Return the entries from the line with "You are a computer-use agent. Viewport: 720px" up to and including the line with "Select the credit", reproducing each line exactly as it appears.

--- Material provided ---

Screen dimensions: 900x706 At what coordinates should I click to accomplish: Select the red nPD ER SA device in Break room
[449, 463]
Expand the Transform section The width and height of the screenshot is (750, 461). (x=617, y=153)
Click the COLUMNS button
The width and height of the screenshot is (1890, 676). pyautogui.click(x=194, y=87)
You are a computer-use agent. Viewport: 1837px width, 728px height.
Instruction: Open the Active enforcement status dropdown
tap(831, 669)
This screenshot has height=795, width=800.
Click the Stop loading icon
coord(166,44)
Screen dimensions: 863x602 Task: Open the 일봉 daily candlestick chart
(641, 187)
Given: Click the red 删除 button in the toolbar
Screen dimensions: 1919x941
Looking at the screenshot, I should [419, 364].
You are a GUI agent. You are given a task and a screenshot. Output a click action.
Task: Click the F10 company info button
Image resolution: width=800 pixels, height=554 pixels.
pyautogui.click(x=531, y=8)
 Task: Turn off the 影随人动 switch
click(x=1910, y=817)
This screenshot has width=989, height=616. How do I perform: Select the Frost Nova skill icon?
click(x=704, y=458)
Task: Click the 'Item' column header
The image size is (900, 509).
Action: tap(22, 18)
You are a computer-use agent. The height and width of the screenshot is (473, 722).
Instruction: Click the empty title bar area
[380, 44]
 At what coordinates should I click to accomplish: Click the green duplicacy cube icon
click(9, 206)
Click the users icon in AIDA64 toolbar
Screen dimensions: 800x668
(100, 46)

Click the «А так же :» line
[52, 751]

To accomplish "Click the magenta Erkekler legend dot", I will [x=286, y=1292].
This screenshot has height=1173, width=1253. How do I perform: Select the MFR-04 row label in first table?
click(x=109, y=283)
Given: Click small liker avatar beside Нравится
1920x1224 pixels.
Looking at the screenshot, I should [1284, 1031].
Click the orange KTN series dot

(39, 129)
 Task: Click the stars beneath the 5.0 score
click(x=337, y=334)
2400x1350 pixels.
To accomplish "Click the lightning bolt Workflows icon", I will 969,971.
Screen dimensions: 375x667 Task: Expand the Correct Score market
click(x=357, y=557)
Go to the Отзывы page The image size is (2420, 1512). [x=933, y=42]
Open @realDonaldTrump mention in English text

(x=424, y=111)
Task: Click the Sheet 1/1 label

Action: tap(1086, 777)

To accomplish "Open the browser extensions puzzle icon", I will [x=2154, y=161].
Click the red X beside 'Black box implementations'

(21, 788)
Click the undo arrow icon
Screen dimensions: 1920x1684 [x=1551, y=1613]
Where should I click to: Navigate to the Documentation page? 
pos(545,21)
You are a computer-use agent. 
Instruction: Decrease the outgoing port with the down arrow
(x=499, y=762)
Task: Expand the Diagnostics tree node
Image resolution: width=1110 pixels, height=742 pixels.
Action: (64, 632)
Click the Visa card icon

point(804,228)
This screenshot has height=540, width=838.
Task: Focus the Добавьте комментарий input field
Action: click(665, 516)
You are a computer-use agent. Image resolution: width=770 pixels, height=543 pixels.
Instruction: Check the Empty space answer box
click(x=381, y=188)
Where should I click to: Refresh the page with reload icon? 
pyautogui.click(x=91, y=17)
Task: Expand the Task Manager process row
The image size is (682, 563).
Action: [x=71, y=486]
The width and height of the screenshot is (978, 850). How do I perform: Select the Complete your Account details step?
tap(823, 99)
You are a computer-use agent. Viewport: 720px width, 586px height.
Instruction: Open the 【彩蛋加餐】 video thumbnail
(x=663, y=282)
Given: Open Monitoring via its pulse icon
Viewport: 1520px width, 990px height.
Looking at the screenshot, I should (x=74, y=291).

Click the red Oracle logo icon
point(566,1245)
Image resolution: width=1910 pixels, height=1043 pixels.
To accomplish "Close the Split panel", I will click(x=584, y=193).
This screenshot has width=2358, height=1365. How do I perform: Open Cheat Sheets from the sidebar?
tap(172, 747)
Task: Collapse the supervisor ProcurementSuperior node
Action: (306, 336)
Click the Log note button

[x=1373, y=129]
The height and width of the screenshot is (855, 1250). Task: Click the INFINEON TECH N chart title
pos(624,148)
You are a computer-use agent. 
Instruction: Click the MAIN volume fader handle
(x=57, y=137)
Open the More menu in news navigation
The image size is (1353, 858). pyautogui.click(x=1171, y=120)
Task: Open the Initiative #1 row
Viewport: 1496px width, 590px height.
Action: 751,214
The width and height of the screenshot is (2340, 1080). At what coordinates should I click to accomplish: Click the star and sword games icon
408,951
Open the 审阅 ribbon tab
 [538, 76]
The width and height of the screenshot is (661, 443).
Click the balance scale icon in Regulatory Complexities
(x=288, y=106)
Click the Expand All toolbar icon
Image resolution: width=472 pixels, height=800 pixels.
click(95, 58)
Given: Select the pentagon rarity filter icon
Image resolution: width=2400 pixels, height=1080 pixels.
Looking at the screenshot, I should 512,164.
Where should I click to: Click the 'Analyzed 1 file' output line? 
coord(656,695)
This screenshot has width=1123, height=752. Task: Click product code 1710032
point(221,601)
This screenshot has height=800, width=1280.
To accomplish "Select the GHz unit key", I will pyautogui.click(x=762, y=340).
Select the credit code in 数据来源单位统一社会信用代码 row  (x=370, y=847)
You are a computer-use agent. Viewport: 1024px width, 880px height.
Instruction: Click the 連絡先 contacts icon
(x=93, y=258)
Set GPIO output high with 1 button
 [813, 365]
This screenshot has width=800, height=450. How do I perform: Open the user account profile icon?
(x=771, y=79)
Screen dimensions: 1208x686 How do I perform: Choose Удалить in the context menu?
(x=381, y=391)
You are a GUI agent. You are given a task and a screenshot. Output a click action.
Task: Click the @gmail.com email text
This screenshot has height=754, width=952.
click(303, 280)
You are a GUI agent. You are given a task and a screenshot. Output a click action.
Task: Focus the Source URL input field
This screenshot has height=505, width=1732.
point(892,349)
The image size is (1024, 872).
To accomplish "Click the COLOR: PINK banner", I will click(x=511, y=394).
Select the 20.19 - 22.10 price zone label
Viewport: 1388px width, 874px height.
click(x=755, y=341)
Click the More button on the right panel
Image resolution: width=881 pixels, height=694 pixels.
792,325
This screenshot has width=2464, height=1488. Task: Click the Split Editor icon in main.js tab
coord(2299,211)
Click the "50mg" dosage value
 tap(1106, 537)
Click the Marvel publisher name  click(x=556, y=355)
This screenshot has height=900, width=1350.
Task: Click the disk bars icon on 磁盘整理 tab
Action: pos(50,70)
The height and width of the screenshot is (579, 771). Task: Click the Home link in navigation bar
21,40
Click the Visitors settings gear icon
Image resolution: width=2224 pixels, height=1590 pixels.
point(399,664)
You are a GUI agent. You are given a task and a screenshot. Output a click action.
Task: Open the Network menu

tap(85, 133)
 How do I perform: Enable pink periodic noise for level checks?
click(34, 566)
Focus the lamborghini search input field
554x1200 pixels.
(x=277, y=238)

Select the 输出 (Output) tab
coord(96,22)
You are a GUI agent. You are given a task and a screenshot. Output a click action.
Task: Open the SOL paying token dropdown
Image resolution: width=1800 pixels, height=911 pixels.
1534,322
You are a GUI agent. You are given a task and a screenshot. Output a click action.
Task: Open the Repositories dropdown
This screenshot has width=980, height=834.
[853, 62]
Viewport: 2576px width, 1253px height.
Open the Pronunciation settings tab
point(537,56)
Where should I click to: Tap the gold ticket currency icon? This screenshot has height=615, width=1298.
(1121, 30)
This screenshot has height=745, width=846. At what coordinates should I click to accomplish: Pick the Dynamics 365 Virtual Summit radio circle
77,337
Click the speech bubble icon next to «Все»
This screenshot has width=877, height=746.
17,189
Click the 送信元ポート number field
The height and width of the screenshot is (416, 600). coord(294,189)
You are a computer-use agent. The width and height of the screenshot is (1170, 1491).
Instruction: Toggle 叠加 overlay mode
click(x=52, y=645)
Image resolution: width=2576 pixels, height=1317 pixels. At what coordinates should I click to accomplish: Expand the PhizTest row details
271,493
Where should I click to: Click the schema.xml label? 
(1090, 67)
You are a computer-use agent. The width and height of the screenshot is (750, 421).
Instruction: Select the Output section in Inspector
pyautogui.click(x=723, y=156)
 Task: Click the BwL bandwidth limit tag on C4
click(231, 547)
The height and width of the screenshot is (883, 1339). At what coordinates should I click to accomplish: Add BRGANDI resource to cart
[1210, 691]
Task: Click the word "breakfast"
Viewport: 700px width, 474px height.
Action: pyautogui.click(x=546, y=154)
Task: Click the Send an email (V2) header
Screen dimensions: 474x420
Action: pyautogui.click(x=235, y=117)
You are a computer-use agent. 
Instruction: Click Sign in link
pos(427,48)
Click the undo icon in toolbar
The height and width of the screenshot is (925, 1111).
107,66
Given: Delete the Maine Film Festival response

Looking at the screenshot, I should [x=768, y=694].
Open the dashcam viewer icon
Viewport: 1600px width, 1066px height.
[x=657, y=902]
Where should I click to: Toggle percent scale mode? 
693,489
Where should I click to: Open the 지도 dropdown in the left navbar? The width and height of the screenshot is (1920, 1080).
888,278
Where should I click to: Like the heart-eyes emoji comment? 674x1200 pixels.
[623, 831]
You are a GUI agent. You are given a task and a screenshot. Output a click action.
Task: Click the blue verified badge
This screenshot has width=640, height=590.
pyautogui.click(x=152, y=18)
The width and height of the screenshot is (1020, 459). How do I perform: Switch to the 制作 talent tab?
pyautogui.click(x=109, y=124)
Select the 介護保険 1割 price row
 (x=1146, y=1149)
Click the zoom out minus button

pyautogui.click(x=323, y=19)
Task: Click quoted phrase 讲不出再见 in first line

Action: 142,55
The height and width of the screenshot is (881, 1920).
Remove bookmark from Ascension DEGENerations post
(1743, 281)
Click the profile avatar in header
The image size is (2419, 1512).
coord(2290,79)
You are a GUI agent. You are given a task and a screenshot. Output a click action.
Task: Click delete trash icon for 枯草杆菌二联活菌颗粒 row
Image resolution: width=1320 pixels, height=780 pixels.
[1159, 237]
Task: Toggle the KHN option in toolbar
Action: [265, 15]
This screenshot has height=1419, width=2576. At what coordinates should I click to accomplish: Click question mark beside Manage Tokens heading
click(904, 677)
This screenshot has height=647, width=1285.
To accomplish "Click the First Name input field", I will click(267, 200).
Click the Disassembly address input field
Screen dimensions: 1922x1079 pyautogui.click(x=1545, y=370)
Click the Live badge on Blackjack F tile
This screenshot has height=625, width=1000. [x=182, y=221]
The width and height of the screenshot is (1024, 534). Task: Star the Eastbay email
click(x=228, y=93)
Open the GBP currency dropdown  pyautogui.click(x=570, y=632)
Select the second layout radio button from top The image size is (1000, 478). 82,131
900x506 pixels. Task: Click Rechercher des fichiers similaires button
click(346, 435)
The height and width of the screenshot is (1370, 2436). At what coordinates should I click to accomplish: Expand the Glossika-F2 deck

---

* **The reply**
You are a computer-use agent. Viewport: 720px width, 586px height.
Instruction: Open the 【彩蛋加餐】 video thumbnail
(x=663, y=282)
Given: Open Monitoring via its pulse icon
Viewport: 1520px width, 990px height.
Looking at the screenshot, I should (x=74, y=291).

Click the red Oracle logo icon
point(566,1245)
Image resolution: width=1910 pixels, height=1043 pixels.
To accomplish "Close the Split panel", I will click(x=584, y=193).
This screenshot has width=2358, height=1365. How do I perform: Open Cheat Sheets from the sidebar?
tap(172, 747)
Task: Collapse the supervisor ProcurementSuperior node
Action: (306, 336)
Click the Log note button

[x=1373, y=129]
The height and width of the screenshot is (855, 1250). Task: Click the INFINEON TECH N chart title
pos(624,148)
You are a computer-use agent. 
Instruction: Click the MAIN volume fader handle
(x=57, y=137)
Open the More menu in news navigation
The image size is (1353, 858). pyautogui.click(x=1171, y=120)
Task: Open the Initiative #1 row
Viewport: 1496px width, 590px height.
Action: 751,214
The width and height of the screenshot is (2340, 1080). At what coordinates should I click to accomplish: Click the star and sword games icon
408,951
Open the 审阅 ribbon tab
 [538, 76]
The width and height of the screenshot is (661, 443).
Click the balance scale icon in Regulatory Complexities
(x=288, y=106)
Click the Expand All toolbar icon
Image resolution: width=472 pixels, height=800 pixels.
click(95, 58)
Given: Select the pentagon rarity filter icon
Image resolution: width=2400 pixels, height=1080 pixels.
Looking at the screenshot, I should 512,164.
Where should I click to: Click the 'Analyzed 1 file' output line? 
coord(656,695)
This screenshot has width=1123, height=752. Task: Click product code 1710032
point(221,601)
This screenshot has height=800, width=1280.
To accomplish "Select the GHz unit key", I will pyautogui.click(x=762, y=340).
Select the credit code in 数据来源单位统一社会信用代码 row  (x=370, y=847)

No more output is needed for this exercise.